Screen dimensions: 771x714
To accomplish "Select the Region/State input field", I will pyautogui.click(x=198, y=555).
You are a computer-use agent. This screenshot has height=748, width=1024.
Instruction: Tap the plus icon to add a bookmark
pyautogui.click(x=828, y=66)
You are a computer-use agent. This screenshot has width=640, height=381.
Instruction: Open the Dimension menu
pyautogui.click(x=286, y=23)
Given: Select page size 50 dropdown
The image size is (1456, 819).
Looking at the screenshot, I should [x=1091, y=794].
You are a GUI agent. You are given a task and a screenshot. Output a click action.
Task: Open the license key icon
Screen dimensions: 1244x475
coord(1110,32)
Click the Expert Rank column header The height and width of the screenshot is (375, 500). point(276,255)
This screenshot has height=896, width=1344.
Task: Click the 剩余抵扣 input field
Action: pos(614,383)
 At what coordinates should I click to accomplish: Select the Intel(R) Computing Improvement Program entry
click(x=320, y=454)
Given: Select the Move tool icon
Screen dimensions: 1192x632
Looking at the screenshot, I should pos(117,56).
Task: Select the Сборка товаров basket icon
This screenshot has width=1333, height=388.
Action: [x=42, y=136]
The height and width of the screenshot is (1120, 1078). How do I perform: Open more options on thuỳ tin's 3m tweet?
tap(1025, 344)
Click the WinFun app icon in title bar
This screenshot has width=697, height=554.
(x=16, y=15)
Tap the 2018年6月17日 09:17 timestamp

-=-=-=-=-

#### ASSIGNED TASK
Find the line that contains "The height and width of the screenshot is (1120, 1078).". Restate it and all lines after it exactly, ending with the final line of the data.

#### ANSWER FOR THIS EXERCISE
The height and width of the screenshot is (1120, 1078). How do I perform: Open more options on thuỳ tin's 3m tweet?
tap(1025, 344)
Click the WinFun app icon in title bar
This screenshot has width=697, height=554.
(x=16, y=15)
Tap the 2018年6月17日 09:17 timestamp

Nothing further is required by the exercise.